§ **Work order**: Among the entries below, only the lines starting at the one with "Viewport: 1440px width, 803px height." and ending at the one with "Given: Select the 'numar' chart type radio", both included, are to be printed exactly.

++++++++++

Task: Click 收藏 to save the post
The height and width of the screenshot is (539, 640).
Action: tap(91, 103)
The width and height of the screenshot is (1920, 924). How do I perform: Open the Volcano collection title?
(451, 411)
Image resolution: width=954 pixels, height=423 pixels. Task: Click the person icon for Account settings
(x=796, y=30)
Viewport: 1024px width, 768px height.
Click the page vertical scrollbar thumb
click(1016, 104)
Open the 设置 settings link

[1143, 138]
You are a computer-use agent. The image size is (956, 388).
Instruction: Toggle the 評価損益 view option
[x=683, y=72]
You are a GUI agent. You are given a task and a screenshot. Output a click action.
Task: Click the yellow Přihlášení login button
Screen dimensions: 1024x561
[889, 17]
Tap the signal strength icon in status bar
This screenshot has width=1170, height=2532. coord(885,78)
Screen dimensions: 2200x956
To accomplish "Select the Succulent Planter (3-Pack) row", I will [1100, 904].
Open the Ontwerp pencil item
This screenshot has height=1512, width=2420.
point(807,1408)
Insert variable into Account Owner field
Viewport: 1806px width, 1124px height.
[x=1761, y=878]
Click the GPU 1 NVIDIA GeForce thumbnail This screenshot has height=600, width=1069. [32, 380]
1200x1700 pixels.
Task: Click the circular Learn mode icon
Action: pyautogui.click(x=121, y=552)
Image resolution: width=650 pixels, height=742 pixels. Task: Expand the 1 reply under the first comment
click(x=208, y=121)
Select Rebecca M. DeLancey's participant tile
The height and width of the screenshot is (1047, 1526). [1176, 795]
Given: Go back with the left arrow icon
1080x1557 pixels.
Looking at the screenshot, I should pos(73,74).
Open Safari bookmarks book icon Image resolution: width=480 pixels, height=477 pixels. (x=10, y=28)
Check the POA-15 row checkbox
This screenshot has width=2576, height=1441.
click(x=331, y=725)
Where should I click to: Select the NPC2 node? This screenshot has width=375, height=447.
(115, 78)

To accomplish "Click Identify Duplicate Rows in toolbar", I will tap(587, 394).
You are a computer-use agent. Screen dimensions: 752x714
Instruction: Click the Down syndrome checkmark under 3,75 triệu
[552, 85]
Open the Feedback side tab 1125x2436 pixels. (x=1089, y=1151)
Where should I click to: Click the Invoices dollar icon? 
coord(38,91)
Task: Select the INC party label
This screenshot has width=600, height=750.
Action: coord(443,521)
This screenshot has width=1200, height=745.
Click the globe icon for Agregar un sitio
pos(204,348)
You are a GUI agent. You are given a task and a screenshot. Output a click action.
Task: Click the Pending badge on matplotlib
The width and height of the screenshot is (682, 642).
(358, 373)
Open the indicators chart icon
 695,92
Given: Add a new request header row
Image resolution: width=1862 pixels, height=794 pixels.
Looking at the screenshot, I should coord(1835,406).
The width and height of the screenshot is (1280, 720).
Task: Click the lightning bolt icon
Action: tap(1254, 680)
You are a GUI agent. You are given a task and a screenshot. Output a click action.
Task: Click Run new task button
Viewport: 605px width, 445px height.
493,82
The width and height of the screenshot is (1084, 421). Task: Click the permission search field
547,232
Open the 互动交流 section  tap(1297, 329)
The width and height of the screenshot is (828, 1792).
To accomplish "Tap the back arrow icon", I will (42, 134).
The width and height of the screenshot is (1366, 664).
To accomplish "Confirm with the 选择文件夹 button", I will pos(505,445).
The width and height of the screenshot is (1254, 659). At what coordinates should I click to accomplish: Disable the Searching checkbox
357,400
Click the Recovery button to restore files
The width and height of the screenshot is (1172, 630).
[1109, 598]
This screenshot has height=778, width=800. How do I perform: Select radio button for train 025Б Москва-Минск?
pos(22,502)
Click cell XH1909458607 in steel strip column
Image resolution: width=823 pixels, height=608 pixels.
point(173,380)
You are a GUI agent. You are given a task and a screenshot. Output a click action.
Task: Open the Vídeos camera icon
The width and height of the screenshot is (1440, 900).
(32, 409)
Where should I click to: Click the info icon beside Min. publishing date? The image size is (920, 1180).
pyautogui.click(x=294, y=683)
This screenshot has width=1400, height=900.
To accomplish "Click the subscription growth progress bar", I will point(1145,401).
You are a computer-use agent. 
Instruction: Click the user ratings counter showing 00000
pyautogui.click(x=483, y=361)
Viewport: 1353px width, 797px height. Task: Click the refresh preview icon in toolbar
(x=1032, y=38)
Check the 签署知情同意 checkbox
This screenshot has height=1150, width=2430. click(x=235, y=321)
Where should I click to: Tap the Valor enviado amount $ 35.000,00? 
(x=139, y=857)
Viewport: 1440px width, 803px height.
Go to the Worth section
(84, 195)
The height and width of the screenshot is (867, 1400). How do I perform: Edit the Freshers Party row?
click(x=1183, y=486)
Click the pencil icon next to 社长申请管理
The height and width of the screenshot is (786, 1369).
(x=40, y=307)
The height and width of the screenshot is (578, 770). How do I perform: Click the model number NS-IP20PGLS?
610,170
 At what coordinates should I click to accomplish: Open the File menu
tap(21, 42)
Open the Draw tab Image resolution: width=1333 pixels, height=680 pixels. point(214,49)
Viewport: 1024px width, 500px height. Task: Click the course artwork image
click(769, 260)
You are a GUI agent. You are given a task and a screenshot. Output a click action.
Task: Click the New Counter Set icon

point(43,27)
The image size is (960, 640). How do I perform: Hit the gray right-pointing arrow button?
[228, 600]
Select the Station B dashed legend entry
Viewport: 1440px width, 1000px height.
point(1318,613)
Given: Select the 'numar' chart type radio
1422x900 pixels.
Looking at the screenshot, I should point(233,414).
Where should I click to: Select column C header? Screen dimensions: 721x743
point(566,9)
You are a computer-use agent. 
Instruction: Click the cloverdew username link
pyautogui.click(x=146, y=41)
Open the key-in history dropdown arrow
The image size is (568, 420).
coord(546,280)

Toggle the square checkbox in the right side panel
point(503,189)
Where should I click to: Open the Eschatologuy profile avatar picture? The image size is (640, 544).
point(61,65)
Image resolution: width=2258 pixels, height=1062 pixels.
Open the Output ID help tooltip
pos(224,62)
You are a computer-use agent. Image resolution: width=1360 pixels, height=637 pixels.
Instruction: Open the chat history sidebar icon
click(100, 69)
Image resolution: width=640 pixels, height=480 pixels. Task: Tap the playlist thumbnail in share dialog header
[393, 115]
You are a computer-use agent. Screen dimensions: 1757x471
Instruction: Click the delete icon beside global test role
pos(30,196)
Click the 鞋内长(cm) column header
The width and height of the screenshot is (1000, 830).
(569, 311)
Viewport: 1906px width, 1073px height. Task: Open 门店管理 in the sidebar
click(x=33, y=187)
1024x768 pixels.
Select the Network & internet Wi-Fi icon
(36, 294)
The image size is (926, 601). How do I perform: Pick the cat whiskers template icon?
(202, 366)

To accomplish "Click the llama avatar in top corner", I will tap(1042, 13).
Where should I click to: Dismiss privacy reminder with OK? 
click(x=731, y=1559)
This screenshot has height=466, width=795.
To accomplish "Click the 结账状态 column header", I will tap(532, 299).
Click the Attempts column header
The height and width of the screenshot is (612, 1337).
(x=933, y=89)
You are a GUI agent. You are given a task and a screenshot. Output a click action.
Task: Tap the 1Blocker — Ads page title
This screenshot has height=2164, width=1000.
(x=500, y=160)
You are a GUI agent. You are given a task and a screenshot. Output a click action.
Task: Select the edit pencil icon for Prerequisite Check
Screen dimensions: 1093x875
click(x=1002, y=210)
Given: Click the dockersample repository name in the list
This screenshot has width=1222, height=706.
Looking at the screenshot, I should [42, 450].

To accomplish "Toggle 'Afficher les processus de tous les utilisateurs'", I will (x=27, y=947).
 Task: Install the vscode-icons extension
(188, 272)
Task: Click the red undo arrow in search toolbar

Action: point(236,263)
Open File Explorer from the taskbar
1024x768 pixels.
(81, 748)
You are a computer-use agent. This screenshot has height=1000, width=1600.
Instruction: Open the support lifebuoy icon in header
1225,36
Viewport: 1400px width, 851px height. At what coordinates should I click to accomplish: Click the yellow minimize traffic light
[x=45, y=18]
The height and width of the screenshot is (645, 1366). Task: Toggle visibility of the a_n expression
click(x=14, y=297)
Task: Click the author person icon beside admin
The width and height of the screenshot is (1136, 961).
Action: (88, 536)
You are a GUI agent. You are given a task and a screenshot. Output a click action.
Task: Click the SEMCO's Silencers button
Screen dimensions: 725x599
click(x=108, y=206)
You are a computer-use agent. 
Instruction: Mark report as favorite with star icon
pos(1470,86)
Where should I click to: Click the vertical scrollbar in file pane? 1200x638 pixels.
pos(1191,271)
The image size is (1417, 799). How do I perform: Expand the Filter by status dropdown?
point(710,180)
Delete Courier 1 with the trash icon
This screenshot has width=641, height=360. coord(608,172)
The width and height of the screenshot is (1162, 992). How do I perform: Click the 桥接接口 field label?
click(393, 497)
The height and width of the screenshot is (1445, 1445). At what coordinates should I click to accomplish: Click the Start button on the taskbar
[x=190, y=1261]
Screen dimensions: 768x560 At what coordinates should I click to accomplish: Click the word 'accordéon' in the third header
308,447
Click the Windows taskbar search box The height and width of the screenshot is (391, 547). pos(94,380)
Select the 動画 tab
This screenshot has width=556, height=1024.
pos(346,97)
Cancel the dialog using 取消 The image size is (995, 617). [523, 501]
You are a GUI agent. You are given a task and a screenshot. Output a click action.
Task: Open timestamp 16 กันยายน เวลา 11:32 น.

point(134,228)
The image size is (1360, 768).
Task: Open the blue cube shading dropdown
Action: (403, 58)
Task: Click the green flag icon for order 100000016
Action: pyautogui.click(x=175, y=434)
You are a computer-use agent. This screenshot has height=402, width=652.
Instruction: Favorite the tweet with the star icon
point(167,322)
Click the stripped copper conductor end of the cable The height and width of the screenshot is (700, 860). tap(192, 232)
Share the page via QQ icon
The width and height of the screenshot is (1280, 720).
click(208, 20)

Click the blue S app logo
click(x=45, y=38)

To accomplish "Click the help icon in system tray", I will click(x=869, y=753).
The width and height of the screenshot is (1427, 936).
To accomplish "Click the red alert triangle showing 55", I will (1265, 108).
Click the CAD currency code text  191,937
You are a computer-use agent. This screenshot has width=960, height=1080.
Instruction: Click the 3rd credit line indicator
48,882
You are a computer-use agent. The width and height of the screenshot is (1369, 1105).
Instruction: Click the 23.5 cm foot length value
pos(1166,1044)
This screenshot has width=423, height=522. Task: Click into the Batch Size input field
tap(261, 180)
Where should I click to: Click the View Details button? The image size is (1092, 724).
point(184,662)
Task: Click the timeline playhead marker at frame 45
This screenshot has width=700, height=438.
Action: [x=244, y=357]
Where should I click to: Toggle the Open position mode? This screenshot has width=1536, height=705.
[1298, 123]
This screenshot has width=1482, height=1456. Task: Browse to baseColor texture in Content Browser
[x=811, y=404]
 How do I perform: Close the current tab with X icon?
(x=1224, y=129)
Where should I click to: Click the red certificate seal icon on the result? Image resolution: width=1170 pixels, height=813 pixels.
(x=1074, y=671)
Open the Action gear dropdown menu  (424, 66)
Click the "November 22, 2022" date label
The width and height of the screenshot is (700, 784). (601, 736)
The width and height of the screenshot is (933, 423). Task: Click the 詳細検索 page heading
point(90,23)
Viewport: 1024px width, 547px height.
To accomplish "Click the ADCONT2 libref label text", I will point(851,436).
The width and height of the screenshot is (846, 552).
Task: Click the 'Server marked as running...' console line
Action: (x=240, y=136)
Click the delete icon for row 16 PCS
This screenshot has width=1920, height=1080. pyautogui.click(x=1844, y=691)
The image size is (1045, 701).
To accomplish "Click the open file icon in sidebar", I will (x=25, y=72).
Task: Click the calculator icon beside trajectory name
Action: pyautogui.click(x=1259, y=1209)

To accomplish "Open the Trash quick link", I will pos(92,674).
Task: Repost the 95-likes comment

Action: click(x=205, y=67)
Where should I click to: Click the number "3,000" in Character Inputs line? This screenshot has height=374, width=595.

++++++++++

§ **Answer**:
Viewport: 1440px width, 803px height.
Go to the Worth section
(84, 195)
The height and width of the screenshot is (867, 1400). How do I perform: Edit the Freshers Party row?
click(x=1183, y=486)
Click the pencil icon next to 社长申请管理
The height and width of the screenshot is (786, 1369).
(x=40, y=307)
The height and width of the screenshot is (578, 770). How do I perform: Click the model number NS-IP20PGLS?
610,170
 At what coordinates should I click to accomplish: Open the File menu
tap(21, 42)
Open the Draw tab Image resolution: width=1333 pixels, height=680 pixels. point(214,49)
Viewport: 1024px width, 500px height. Task: Click the course artwork image
click(769, 260)
You are a GUI agent. You are given a task and a screenshot. Output a click action.
Task: Click the New Counter Set icon

point(43,27)
The image size is (960, 640). How do I perform: Hit the gray right-pointing arrow button?
[228, 600]
Select the Station B dashed legend entry
Viewport: 1440px width, 1000px height.
point(1318,613)
Given: Select the 'numar' chart type radio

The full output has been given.